Originating in France in the 1880s, Symbolism developed after Romanticism and before surrealism in its exploration of the world of imaginative, dreamlike fantasy. Deliberately nonrealistic, many Symbolist painters followed their literary counterparts in using macabre, gruesome, or erotic themes; for example, the Bible story of Salomé, who requested the beheading of John the Baptist, was a favourite subject of artists and writers during this period. Gauguin and his followers used more commonplace imagery such as peasant scenes, inspired with a sense of mystical intensity.

In addition to shared subject matter, Symbolist critics identified formal similarities between the visual, literary, and musical arts; just as the Symbolist poets felt that meaning could be expressed through the sound and rhythm of their verse, so the artists saw colour and form as capable of embodying ideas.

The influence of Symbolist ideas on European art has proved far-reaching, and can be traced in the work of artists such as Paul Cézanne, Vincent van Gogh, Georges Seurat, James Ensor, Edvard Munch, Gustav Klimt, Ferdinand Hodler, Pablo Picasso, Henri Matisse, and Vasily Kandinsky.

Symbolism

Late 19th-century movement in French poetry, which inspired a similar trend in French painting. The Symbolist poets used words for their symbolic rather than concrete meaning. Leading exponents were Paul Verlaine, Stéphane Mallarmé, and Arthur Rimbaud.

The poetry and criticism of Charles Baudelaire provided much of the inspiration for the Symbolists poets. On 18 September 1886 Jean Moréas published a Symbolist manifesto in the Paris journal Le Figaro, in which he claimed that it was the function of art ‘to clothe the idea in sensuous form’; a concern with sensuous beauty of form, particularly the musical quality of verse, as well the use of ideal, mythological, or occult imagery, are typical of much Symbolist poetry. The writers were thus reacting against the realistic and naturalistic modes of expression current at the time.

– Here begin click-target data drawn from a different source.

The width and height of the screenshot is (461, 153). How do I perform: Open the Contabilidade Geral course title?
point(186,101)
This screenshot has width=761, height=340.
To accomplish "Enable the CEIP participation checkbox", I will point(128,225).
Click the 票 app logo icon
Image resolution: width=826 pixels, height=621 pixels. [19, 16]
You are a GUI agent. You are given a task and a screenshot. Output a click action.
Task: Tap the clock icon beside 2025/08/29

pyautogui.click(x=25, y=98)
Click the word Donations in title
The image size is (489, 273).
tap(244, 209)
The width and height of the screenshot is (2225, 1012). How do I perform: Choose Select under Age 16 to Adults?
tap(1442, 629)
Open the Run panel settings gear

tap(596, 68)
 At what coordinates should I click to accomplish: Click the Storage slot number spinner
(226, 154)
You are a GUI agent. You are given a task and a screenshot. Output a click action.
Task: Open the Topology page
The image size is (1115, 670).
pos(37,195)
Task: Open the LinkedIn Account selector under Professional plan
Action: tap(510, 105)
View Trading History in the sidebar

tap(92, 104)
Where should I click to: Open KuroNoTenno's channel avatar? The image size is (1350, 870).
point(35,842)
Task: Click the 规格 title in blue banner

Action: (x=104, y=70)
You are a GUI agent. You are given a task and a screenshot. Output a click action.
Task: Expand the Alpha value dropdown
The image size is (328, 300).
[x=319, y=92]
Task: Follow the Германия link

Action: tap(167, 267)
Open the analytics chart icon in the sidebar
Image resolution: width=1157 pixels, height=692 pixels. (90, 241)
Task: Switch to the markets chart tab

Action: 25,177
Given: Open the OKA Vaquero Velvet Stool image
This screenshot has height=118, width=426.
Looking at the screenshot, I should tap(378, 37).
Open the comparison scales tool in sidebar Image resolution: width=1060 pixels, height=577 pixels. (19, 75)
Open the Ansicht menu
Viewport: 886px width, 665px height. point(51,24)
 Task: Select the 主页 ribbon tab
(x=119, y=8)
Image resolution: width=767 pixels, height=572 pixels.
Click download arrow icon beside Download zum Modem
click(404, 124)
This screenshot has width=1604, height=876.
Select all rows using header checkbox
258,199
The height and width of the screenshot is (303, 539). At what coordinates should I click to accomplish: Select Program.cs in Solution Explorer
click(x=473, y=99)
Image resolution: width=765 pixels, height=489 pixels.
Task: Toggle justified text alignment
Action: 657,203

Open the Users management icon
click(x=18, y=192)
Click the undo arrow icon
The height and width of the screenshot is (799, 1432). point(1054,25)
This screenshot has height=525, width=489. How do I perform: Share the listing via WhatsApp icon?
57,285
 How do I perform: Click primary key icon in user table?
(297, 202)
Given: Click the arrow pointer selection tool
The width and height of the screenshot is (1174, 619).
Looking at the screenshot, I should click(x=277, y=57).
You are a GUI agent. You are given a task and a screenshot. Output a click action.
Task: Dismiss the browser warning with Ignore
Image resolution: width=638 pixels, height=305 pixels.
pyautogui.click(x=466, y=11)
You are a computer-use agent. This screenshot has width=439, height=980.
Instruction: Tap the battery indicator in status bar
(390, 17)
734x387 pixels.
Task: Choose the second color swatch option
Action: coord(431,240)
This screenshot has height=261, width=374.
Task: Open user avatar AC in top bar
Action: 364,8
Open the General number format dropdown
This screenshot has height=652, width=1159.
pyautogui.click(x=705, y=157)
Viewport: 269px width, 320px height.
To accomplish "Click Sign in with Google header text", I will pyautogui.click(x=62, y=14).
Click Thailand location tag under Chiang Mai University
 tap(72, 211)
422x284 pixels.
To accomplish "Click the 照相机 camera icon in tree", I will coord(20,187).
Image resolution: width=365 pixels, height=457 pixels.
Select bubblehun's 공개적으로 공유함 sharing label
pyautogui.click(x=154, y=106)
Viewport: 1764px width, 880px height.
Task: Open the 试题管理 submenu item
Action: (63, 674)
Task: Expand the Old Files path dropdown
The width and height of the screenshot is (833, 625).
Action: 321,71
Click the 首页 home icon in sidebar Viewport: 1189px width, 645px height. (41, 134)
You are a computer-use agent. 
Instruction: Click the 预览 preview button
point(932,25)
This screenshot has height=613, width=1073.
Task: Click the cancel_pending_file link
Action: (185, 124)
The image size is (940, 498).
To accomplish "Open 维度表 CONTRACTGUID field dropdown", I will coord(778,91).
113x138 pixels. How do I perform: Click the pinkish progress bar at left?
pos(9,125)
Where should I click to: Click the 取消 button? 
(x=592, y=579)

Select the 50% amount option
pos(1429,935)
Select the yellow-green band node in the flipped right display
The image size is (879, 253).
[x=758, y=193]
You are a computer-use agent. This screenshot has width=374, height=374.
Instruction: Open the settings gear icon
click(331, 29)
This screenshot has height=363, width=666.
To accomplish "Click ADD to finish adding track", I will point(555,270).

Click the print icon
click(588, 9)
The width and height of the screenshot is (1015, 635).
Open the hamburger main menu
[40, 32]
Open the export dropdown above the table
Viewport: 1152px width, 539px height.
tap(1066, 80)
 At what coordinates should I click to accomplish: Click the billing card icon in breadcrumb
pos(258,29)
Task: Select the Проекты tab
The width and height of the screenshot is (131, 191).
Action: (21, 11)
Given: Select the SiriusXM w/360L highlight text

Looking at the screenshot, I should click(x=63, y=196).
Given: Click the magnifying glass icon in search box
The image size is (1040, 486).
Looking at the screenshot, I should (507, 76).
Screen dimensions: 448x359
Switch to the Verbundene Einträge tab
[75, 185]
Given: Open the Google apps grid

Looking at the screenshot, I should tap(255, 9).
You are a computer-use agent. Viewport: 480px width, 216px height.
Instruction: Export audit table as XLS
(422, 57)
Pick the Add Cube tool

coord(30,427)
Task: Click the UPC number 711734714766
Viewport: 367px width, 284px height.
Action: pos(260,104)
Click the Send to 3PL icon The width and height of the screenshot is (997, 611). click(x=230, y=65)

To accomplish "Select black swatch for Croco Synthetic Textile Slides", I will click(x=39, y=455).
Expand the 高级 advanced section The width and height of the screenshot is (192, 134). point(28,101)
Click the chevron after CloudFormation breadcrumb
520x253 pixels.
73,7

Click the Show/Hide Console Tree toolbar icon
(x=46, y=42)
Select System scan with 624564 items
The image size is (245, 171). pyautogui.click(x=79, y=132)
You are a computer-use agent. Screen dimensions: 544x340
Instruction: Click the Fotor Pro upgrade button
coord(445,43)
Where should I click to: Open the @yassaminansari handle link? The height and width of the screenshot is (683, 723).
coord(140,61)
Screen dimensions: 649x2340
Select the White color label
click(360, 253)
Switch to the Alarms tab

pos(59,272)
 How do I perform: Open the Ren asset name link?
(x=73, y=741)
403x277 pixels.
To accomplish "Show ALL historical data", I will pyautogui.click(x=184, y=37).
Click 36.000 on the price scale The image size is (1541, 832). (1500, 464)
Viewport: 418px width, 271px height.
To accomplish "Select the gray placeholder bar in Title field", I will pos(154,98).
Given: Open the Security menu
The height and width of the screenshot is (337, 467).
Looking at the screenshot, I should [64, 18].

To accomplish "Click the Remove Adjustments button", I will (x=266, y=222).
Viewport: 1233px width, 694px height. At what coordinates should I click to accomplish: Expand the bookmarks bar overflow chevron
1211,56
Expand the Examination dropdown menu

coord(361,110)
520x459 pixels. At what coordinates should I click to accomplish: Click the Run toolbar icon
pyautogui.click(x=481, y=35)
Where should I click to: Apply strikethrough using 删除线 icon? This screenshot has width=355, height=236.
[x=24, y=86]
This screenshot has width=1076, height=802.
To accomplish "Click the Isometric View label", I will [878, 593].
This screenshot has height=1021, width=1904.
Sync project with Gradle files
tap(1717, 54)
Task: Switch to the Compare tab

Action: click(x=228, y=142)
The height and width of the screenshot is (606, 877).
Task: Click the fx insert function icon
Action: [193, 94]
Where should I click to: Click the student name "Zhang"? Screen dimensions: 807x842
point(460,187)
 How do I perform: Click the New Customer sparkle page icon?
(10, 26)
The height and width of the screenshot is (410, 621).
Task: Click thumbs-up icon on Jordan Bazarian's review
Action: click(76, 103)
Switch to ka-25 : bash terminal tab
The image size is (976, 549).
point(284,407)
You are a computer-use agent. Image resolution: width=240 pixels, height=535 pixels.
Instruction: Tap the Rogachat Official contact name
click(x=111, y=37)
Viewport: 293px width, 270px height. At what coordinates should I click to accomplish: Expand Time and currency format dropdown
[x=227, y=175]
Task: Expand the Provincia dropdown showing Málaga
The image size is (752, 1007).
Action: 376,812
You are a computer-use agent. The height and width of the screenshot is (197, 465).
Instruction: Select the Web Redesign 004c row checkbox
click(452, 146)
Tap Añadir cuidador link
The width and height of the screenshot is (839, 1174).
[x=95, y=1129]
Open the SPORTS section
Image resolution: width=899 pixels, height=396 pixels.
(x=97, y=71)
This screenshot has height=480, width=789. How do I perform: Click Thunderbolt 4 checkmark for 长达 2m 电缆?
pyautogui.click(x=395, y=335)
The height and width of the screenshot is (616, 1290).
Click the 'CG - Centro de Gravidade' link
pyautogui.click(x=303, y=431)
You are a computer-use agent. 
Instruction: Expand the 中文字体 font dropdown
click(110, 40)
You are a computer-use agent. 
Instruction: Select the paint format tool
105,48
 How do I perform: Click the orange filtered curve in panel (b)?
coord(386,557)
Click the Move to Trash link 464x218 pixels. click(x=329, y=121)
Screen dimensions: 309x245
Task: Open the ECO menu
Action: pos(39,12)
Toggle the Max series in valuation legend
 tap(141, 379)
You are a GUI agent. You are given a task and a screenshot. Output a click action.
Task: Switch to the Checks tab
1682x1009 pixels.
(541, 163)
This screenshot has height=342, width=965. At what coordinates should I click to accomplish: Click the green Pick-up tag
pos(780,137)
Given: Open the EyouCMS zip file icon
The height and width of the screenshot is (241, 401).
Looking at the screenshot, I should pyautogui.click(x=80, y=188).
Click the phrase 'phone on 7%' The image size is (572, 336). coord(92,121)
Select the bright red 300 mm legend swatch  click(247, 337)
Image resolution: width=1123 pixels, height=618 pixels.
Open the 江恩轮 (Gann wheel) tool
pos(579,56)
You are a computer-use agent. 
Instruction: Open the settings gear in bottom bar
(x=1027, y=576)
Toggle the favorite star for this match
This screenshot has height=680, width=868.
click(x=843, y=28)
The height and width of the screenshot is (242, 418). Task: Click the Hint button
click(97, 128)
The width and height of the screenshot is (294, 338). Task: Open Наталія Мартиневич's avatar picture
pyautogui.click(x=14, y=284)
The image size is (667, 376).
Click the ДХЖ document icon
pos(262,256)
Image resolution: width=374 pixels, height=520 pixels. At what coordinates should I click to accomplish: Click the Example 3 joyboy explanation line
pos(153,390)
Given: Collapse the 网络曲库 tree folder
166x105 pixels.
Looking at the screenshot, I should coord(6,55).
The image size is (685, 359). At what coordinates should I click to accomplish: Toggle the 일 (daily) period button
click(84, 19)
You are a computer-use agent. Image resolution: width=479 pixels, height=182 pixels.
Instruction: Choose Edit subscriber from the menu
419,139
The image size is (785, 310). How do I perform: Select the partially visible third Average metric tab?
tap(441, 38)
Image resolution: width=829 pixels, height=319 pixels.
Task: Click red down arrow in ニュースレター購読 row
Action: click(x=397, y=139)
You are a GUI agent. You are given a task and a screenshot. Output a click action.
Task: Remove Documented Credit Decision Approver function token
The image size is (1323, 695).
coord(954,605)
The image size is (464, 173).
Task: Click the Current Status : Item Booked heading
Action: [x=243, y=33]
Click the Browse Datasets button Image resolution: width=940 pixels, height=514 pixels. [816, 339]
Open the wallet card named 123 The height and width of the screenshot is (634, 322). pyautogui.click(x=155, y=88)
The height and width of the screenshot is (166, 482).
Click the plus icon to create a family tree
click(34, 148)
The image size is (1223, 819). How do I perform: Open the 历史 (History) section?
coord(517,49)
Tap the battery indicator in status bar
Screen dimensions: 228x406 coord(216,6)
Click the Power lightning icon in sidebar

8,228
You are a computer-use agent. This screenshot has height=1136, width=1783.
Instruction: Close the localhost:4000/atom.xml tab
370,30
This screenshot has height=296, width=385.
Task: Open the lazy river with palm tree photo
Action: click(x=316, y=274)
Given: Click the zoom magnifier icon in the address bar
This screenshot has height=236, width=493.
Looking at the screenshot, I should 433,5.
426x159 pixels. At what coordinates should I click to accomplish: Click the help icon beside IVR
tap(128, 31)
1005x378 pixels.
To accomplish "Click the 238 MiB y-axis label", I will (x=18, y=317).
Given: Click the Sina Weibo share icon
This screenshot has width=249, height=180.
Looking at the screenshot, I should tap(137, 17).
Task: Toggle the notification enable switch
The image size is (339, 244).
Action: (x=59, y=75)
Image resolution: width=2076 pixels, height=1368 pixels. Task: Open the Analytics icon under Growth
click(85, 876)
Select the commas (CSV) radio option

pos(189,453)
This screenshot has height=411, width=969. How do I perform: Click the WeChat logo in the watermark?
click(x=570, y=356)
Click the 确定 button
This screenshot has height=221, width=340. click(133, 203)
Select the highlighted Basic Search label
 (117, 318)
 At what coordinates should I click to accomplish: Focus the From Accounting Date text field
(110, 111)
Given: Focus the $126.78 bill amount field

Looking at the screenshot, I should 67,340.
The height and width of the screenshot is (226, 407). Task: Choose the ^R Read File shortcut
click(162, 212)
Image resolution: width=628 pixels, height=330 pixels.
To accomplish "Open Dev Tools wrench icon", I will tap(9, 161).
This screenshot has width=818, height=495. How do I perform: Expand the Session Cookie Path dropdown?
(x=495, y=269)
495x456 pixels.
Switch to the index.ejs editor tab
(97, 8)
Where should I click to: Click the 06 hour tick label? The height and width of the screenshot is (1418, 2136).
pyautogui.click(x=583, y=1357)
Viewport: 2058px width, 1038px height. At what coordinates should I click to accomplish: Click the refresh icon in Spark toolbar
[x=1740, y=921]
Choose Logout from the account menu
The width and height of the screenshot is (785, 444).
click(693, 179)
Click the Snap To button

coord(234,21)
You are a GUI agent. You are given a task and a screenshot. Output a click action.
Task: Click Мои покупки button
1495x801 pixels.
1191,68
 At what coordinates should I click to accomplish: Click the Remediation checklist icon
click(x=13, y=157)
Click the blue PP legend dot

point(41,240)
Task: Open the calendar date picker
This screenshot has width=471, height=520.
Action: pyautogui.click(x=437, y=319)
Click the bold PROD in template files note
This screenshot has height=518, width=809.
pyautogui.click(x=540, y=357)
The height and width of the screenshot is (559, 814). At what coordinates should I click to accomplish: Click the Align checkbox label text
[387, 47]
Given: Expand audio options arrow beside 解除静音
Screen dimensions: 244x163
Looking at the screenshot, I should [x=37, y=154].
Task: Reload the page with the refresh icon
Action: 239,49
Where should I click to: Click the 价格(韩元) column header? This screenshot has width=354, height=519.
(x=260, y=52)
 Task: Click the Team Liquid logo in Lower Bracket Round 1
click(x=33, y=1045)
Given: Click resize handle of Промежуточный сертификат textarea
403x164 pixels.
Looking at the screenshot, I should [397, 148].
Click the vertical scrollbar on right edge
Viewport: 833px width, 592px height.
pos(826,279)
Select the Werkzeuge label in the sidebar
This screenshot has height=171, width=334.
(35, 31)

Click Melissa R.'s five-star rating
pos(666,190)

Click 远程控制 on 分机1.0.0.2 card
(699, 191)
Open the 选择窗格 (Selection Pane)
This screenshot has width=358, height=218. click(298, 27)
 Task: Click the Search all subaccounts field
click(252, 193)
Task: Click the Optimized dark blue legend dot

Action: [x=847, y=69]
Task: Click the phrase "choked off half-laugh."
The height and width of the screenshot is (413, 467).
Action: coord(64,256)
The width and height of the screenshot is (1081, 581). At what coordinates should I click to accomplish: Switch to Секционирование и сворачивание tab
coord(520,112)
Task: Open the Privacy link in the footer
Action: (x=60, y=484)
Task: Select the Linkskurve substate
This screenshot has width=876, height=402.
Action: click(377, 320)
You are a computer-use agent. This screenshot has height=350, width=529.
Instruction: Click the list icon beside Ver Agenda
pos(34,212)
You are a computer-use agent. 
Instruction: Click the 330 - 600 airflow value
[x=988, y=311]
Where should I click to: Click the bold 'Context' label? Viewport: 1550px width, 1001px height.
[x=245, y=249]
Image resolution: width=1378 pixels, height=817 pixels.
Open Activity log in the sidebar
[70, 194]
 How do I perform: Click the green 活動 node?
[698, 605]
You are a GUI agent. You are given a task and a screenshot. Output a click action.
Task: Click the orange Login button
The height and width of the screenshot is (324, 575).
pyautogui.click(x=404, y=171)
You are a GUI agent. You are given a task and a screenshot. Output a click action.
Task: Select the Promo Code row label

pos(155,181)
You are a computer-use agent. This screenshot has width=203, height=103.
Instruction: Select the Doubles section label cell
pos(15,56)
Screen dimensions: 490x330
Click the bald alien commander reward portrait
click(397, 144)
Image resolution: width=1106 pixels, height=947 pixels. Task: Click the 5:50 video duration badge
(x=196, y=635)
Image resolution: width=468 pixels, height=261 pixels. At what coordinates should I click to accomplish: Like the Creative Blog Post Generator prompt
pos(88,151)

The Symbolist movement as a whole embraced a variety of different art forms, and there was considerable cross-fertilization between poetry, art, and music. Symbolism also found literary expression in the drama of Villiers de l'Isle-Adam and Maurice Maeterlinck, and the novels of J K Huysmans and Eduoard Dujardin. Poets who have been influenced by the Symbolists include Jules Laforgue, Paul Claudel, Paul Valéry, Ezra Pound, T S Eliot, Wallace Stevens, W B Yeats, Stefan George, and Rainer Maria Rilke.